Comparing Models with WAIC

Lets say i have two linear models, one is pooled and one is hierarchical.
I would like to use WAIC to select the model that is significantly better than the other at the 5% level.

From the WAIC function, i get the waic + waic standard error, which i could then turn into a 95% confidence interval (CI) using waic±1.96*waic_se and assuming waic is normally distributed. If the cofidence intervals do not overlap, then one is model is better than the other. However, if they do overlap, I cannot be so sure.

What is a better way than above to compare? I have a feeling its something to do with the pointwise predictions that waic can output.

waic = pm.stats.waic(trace1, model1, pointwise=True)

Could I compare these pointwise predictions from the two models, and then check if the 95%CI of this difference distribution crosses zero?


1 Like

Are you sure you want to do significant testing, at a level of 0.05? Half (at least) of the people here will scream in terror reading that part :wink:

There are many ways to do model comparison, and the current recommendations are prediction based (Posterior Predictive Checks pm.sample_ppc, cross-validation pm.loo). You can see more information here and here.
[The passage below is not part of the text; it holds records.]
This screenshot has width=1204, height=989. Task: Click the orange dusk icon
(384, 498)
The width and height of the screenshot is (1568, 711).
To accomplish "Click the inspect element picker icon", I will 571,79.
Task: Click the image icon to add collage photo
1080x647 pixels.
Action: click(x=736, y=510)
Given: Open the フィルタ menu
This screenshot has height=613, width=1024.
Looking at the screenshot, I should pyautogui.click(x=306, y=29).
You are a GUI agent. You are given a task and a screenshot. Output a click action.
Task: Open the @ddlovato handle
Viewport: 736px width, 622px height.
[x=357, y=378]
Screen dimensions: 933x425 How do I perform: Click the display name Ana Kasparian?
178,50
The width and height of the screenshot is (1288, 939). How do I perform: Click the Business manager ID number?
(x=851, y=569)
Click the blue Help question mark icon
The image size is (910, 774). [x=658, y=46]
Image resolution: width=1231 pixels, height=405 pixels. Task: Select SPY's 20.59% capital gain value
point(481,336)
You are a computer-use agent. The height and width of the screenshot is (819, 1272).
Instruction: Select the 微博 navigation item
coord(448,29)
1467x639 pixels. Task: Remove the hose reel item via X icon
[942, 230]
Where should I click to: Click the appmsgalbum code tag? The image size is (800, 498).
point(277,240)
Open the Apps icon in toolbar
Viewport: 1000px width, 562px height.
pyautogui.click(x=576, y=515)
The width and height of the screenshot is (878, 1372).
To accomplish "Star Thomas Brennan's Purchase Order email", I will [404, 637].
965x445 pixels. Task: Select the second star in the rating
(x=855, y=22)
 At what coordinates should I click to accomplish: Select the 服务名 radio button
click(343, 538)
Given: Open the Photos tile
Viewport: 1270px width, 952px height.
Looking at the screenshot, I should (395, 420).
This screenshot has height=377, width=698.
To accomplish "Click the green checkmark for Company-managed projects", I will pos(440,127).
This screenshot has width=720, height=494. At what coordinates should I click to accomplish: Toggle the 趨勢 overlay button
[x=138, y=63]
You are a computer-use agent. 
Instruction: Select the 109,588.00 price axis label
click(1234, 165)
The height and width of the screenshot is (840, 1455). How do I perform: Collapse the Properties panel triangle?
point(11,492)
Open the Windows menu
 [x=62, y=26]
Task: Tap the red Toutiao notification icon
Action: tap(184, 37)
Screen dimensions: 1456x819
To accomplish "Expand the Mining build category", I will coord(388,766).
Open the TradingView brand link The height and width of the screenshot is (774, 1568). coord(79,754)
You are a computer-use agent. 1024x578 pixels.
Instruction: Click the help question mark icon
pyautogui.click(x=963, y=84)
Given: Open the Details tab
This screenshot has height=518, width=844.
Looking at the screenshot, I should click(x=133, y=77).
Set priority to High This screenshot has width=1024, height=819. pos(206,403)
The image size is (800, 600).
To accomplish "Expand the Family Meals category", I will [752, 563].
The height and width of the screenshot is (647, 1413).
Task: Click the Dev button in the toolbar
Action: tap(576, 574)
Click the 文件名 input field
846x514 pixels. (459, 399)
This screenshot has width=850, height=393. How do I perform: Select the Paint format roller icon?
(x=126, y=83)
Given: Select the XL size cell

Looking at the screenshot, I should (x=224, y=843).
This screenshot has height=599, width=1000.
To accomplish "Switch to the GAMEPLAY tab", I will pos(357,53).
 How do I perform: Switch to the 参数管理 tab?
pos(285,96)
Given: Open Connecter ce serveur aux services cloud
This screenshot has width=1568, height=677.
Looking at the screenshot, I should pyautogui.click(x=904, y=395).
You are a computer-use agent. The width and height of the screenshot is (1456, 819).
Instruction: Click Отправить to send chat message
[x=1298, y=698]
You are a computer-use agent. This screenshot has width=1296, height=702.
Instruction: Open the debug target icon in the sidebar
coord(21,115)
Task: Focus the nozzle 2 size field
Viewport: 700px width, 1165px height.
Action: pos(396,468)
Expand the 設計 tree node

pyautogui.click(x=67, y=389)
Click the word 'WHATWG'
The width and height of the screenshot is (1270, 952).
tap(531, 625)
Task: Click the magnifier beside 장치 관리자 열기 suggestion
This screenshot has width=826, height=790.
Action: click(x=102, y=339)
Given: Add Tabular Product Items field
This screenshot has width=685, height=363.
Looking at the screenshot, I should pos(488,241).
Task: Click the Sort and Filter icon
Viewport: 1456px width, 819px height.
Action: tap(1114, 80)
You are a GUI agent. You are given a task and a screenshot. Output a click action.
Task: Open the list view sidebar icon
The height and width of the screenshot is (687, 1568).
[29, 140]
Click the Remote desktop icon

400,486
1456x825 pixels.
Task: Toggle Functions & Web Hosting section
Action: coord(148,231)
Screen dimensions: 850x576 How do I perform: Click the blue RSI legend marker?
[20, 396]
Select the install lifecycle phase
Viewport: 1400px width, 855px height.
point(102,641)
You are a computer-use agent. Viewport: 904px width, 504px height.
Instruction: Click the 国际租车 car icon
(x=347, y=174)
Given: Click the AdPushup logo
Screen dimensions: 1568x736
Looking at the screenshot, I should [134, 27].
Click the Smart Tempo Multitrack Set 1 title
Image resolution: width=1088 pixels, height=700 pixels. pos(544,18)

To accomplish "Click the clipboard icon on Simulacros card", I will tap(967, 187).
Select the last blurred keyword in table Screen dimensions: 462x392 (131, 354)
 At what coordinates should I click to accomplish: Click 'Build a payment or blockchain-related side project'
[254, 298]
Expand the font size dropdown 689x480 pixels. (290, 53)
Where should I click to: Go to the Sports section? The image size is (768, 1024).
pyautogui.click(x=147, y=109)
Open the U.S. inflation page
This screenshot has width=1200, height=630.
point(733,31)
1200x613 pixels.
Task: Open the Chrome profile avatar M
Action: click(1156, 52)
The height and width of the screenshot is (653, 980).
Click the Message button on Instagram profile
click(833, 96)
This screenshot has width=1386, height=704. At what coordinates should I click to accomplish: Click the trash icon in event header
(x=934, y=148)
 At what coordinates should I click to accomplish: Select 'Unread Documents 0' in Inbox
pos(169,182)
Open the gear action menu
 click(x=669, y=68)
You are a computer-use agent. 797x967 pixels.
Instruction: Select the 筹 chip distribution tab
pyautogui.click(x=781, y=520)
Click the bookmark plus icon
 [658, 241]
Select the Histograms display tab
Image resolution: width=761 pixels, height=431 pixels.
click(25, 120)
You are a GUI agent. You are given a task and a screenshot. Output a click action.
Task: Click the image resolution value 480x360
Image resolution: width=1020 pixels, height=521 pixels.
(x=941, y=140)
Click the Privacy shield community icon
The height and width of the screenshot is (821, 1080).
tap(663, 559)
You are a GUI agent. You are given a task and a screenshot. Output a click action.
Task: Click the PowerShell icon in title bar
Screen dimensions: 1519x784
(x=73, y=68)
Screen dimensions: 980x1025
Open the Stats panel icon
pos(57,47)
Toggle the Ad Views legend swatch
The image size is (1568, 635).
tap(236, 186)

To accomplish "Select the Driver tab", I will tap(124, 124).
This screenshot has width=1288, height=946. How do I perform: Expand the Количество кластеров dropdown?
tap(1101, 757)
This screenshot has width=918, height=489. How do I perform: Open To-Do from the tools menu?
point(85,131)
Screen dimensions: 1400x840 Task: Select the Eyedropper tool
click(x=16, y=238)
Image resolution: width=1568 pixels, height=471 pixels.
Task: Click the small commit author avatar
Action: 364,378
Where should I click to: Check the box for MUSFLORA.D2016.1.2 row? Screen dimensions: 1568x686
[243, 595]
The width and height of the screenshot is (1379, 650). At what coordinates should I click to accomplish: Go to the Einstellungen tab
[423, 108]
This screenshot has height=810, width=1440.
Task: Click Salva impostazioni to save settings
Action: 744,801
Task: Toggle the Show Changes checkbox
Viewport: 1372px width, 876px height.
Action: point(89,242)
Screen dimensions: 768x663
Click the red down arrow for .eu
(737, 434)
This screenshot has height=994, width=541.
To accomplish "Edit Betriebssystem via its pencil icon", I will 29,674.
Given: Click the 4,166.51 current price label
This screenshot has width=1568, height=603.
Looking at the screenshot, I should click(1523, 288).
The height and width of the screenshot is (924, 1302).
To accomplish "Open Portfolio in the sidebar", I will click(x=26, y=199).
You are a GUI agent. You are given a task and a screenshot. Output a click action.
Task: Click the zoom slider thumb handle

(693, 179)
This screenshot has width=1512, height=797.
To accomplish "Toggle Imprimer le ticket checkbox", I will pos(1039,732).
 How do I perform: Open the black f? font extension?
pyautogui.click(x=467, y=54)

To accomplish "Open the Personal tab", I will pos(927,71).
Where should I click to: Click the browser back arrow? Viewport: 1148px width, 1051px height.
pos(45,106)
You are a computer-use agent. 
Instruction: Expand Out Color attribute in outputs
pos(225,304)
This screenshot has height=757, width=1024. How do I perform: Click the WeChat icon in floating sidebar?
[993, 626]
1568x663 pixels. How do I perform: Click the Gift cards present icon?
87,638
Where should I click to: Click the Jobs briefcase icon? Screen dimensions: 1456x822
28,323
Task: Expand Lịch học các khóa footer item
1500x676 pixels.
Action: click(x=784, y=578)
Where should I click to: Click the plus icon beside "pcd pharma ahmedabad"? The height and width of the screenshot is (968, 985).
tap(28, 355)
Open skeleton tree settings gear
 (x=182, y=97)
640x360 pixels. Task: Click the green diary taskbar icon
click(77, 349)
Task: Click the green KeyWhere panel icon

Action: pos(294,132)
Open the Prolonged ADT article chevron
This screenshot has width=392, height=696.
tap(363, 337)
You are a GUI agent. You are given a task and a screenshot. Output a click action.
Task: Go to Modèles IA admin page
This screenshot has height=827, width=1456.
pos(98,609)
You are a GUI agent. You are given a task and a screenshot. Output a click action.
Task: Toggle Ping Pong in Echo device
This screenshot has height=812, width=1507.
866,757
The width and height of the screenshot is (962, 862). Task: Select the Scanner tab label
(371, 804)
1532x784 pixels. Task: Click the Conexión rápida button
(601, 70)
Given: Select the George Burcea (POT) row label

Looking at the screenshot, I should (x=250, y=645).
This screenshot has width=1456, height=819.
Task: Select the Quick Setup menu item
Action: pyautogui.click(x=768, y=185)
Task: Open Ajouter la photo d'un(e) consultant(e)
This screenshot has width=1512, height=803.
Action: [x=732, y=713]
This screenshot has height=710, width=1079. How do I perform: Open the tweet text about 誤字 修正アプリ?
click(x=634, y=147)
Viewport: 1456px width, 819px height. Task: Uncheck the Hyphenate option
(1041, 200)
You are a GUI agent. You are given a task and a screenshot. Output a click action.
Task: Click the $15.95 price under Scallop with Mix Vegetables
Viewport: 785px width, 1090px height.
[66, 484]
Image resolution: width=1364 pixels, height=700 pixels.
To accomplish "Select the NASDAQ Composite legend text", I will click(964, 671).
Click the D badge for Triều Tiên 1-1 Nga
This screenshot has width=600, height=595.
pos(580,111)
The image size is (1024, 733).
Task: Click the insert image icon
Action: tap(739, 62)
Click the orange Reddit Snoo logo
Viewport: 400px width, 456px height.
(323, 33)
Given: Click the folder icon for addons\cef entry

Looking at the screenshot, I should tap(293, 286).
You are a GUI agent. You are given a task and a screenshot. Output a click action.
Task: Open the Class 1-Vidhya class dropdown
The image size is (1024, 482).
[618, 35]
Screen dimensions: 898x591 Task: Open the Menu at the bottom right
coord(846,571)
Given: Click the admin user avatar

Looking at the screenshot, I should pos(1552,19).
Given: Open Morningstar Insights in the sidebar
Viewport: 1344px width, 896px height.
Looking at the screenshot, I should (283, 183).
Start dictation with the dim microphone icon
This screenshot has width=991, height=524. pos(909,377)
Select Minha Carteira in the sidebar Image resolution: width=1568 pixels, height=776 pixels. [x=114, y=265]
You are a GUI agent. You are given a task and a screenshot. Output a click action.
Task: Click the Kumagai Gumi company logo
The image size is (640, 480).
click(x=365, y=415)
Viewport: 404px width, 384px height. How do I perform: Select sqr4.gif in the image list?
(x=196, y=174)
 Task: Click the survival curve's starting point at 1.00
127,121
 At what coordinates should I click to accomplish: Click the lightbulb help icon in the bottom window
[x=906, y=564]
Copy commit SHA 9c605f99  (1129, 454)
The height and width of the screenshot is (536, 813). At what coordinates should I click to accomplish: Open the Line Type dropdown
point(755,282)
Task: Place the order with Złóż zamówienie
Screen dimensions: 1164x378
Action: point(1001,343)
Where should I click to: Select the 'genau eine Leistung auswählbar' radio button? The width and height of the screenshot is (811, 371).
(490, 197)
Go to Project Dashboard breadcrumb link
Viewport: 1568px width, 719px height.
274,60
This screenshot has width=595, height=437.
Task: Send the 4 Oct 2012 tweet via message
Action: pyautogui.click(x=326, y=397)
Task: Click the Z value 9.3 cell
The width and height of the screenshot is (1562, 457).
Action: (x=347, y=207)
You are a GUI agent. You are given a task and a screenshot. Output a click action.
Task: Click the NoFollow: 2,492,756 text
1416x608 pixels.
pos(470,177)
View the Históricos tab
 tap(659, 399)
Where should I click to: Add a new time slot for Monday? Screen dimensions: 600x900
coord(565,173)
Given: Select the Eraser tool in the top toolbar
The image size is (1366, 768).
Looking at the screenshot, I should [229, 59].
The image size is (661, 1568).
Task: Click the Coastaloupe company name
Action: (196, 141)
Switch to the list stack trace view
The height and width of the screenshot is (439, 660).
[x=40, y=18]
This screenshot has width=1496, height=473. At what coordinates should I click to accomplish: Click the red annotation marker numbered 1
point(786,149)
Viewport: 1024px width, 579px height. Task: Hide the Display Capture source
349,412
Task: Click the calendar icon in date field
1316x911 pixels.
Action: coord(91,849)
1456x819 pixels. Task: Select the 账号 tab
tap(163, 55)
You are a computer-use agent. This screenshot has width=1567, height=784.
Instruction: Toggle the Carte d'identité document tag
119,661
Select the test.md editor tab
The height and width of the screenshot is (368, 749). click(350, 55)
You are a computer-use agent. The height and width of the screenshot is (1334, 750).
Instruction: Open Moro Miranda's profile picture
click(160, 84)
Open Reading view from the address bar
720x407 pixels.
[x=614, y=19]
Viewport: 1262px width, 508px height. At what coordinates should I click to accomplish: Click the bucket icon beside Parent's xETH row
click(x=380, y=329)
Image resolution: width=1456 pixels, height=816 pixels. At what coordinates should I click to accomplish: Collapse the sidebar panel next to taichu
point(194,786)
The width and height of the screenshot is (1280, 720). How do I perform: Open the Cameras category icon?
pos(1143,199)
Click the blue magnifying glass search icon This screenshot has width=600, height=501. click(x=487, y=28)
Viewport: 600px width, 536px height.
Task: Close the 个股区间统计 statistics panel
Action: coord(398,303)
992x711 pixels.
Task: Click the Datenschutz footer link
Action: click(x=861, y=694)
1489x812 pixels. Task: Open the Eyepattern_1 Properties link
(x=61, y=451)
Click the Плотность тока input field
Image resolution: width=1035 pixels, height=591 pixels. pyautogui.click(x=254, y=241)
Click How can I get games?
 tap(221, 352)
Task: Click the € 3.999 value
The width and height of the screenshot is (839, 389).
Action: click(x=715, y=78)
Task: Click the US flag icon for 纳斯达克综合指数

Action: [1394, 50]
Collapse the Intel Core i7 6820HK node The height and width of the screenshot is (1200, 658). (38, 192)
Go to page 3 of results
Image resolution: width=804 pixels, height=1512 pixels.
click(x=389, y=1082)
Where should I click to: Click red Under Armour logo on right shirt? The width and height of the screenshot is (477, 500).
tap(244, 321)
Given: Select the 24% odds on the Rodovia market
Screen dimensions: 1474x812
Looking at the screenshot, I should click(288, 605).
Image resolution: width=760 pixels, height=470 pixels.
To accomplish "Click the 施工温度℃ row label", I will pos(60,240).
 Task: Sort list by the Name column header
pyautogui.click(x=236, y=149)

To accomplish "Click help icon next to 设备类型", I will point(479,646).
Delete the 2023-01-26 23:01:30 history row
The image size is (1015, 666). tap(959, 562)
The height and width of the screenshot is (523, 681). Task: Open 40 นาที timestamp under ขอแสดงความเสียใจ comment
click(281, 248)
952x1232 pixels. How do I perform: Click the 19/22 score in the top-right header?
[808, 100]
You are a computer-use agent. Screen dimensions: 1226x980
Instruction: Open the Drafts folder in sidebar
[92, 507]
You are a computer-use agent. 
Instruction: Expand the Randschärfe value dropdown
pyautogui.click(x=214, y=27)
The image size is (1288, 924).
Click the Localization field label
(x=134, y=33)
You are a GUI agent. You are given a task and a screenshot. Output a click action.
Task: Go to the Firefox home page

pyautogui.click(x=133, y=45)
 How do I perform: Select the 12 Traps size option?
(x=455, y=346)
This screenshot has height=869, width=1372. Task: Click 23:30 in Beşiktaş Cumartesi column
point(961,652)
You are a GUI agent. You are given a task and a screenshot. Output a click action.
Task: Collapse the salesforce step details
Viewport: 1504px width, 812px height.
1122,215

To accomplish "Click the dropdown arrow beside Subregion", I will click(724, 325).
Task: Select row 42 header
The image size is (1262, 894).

At the end, it kind of comes down to what are you going to do with the selected model. If you are going to use it for prediction, then there are better way to do so (model averaging). If you want to say that’s the model explaining the best of your data, then you can just describe the one with the least prediction error.

1 Like

I don’t know much about the context here, but in general I don’t think it is all that useful to talk about significant differences between models. You can try to build a larger model that incorporates both models as special cases and fit that instead (if that makes any sense in your situation).

1 Like

Yea i understand the arguments against significance testing. The reason i ask is i have a reviewer asking if the hierarchical version of the model is significantly better given its extra complexity (old habits die hard I guess…).

I’m using these model to explain the data, so I guess I will just use the one with the least prediction error.

If you feel like being evil, you could ask him if he could please define what he means by “significantly better” :innocent:


There must be a reference out there with a strongly worded argument against it…

1 Like

Maybe a little late, but I want to recommend you to read chapter 6 of Statistical Rethinking, in that Chapter Richard McElreath discuss the question How big a difference in WAIC is “significant”? Spoiler alert he says “In general, it is not possible to provide a principled threshold of difference that makes one model “significantly” better than another, whatever that means”.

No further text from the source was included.